Try it: Look below for the line with "Task: Open the View Routes link", and from there restate every line word for word until the entries end.

Records for the task:
====
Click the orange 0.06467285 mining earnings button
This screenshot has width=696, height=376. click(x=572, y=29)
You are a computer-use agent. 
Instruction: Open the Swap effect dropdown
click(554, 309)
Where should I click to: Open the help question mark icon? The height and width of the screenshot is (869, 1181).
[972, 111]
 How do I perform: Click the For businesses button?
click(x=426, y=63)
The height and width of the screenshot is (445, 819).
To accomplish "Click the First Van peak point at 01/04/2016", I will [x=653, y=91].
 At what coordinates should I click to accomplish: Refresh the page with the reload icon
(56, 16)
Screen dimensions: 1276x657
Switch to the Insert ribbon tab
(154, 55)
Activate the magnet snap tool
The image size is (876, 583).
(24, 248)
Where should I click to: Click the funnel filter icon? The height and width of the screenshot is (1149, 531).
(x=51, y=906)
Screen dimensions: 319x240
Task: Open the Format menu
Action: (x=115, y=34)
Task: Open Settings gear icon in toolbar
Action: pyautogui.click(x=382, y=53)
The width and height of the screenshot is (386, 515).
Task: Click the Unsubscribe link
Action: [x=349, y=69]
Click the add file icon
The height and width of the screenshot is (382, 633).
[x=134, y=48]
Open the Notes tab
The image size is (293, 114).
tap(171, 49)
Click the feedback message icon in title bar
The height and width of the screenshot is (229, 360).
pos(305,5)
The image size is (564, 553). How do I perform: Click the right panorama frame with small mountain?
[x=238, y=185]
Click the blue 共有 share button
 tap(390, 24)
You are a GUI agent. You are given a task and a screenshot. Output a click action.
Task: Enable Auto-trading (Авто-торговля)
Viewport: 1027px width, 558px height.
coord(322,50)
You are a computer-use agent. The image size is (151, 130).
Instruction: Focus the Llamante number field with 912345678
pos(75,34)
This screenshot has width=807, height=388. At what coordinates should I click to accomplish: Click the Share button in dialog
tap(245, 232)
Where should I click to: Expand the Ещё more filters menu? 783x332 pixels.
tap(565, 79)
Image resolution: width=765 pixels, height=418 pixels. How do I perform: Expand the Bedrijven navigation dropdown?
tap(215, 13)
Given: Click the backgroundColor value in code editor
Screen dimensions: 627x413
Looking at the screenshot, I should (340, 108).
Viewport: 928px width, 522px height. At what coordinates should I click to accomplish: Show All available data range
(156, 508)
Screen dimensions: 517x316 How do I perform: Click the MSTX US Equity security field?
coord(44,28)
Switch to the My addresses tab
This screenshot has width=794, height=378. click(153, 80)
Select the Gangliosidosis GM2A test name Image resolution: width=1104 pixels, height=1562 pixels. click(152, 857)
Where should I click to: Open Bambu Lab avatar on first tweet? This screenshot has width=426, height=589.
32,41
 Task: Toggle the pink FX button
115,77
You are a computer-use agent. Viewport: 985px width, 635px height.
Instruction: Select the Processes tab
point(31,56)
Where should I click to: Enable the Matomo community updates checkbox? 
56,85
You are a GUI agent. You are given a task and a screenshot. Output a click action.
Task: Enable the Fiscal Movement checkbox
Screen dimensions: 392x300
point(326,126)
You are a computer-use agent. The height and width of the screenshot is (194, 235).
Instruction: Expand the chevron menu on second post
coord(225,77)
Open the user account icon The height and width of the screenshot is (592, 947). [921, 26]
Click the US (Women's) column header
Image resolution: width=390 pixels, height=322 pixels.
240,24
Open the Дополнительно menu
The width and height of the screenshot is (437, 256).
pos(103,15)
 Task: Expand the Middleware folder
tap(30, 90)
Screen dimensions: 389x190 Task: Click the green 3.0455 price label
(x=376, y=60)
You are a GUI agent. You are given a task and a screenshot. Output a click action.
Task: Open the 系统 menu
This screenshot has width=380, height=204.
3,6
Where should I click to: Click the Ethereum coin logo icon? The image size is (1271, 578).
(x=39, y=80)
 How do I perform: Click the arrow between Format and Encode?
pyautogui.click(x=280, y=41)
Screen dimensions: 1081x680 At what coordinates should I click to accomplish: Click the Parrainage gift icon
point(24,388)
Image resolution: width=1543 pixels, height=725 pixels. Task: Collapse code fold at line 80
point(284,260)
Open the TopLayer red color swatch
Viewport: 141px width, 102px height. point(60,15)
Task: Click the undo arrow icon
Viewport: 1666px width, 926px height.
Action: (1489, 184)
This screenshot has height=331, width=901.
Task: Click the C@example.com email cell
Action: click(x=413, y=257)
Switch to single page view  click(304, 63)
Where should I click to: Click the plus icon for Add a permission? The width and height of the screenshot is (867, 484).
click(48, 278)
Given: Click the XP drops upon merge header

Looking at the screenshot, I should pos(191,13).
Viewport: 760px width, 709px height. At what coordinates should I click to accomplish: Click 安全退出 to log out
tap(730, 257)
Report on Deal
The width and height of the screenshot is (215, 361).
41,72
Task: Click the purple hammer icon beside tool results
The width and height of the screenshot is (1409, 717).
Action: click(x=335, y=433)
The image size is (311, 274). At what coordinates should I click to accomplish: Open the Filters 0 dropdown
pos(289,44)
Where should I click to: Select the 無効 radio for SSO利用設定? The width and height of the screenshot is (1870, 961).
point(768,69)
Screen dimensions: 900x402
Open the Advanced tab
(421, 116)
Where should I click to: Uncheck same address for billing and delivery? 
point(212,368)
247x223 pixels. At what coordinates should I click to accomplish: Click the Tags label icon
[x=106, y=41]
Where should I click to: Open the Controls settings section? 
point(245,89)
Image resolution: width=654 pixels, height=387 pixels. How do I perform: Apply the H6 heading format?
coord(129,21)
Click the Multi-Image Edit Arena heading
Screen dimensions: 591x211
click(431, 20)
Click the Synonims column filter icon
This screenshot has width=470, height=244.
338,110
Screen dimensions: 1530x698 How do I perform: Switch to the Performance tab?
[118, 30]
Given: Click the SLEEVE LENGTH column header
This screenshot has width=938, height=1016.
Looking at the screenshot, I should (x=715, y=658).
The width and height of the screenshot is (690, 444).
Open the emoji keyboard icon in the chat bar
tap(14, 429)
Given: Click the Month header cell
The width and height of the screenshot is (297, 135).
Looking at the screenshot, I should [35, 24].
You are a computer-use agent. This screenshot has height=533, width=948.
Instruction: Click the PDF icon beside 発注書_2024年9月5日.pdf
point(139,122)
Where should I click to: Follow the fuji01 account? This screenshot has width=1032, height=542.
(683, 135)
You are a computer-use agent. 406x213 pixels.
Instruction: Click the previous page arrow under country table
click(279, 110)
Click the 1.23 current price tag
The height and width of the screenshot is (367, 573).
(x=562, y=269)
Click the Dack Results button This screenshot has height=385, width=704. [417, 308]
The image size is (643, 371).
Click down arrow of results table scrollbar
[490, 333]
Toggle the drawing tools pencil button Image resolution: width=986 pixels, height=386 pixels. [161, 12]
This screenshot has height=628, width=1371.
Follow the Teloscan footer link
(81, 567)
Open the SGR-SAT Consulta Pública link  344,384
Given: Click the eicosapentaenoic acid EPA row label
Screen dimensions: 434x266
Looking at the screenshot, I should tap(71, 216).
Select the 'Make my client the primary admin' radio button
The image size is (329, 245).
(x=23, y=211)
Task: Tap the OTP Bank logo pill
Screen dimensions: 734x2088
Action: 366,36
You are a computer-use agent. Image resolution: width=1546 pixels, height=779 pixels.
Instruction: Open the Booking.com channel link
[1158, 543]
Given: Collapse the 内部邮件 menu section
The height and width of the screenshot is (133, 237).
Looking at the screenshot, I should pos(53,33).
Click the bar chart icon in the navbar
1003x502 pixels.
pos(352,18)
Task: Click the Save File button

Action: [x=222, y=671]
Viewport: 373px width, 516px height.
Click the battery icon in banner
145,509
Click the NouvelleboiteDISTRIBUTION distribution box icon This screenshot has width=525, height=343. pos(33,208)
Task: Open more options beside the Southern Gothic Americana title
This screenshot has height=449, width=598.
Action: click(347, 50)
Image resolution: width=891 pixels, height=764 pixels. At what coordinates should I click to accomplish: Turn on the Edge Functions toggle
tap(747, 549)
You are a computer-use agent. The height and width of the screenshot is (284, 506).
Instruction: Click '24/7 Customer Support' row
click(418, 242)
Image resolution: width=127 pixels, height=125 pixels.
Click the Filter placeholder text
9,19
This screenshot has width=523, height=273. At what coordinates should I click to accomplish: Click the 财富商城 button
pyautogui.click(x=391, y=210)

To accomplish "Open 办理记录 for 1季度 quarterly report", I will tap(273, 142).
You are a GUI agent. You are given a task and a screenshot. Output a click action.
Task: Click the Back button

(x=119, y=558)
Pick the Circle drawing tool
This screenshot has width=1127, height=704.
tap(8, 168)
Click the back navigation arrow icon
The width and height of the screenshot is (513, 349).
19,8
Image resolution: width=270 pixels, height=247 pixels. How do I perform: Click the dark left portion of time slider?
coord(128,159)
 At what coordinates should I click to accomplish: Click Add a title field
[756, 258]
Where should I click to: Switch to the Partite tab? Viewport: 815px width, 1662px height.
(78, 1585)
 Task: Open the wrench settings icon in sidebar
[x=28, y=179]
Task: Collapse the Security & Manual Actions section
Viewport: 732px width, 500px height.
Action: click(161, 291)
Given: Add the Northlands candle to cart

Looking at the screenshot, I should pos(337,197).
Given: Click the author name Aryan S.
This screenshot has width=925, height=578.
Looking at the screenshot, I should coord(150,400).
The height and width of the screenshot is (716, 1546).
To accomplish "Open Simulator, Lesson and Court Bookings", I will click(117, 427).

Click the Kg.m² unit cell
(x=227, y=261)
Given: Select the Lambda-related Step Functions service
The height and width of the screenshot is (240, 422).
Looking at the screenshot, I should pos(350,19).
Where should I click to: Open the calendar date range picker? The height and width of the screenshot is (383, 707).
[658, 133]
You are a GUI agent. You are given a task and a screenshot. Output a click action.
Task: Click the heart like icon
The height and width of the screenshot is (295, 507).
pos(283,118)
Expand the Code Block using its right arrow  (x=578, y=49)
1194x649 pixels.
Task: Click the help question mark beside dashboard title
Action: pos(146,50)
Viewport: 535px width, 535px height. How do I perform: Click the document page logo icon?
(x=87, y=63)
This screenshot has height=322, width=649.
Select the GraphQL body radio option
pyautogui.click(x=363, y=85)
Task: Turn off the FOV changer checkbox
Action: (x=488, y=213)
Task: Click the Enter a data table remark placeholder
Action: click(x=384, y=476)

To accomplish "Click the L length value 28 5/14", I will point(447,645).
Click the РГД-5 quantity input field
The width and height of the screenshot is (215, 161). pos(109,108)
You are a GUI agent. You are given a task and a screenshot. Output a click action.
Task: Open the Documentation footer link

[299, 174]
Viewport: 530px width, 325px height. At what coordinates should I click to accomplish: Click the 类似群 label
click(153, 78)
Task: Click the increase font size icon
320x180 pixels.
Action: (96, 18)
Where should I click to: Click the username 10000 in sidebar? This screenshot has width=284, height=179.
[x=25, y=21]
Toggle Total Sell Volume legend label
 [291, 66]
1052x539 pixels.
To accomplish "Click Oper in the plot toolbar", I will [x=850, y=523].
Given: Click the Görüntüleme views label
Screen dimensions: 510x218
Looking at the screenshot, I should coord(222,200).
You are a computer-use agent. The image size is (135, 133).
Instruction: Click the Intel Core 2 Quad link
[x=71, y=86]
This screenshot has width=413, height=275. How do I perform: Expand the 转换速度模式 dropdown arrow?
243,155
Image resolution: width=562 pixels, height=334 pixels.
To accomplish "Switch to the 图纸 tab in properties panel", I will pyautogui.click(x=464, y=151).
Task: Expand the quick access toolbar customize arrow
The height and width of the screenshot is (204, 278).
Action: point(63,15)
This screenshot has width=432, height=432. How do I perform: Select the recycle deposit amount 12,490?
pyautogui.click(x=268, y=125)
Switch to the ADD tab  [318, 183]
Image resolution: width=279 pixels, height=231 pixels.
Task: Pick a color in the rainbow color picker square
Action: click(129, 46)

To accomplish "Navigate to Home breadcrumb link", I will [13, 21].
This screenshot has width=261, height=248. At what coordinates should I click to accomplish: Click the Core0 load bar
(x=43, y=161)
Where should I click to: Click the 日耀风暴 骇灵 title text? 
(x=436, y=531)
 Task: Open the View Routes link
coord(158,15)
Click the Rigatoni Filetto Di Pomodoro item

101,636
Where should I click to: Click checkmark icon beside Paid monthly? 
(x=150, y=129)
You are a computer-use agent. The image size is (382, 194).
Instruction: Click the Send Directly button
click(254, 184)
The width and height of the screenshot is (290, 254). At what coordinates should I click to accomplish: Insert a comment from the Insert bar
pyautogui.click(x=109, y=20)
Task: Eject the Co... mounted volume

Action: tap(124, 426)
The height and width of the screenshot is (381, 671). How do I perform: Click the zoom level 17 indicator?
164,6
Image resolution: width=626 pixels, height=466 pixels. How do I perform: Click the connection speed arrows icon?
====
Task answer:
 Task: Open the View Routes link
coord(158,15)
Click the Rigatoni Filetto Di Pomodoro item

101,636
Where should I click to: Click checkmark icon beside Paid monthly? 
(x=150, y=129)
You are a computer-use agent. The image size is (382, 194).
Instruction: Click the Send Directly button
click(254, 184)
The width and height of the screenshot is (290, 254). At what coordinates should I click to accomplish: Insert a comment from the Insert bar
pyautogui.click(x=109, y=20)
Task: Eject the Co... mounted volume

Action: tap(124, 426)
The height and width of the screenshot is (381, 671). How do I perform: Click the zoom level 17 indicator?
164,6
Image resolution: width=626 pixels, height=466 pixels. How do I perform: Click the connection speed arrows icon?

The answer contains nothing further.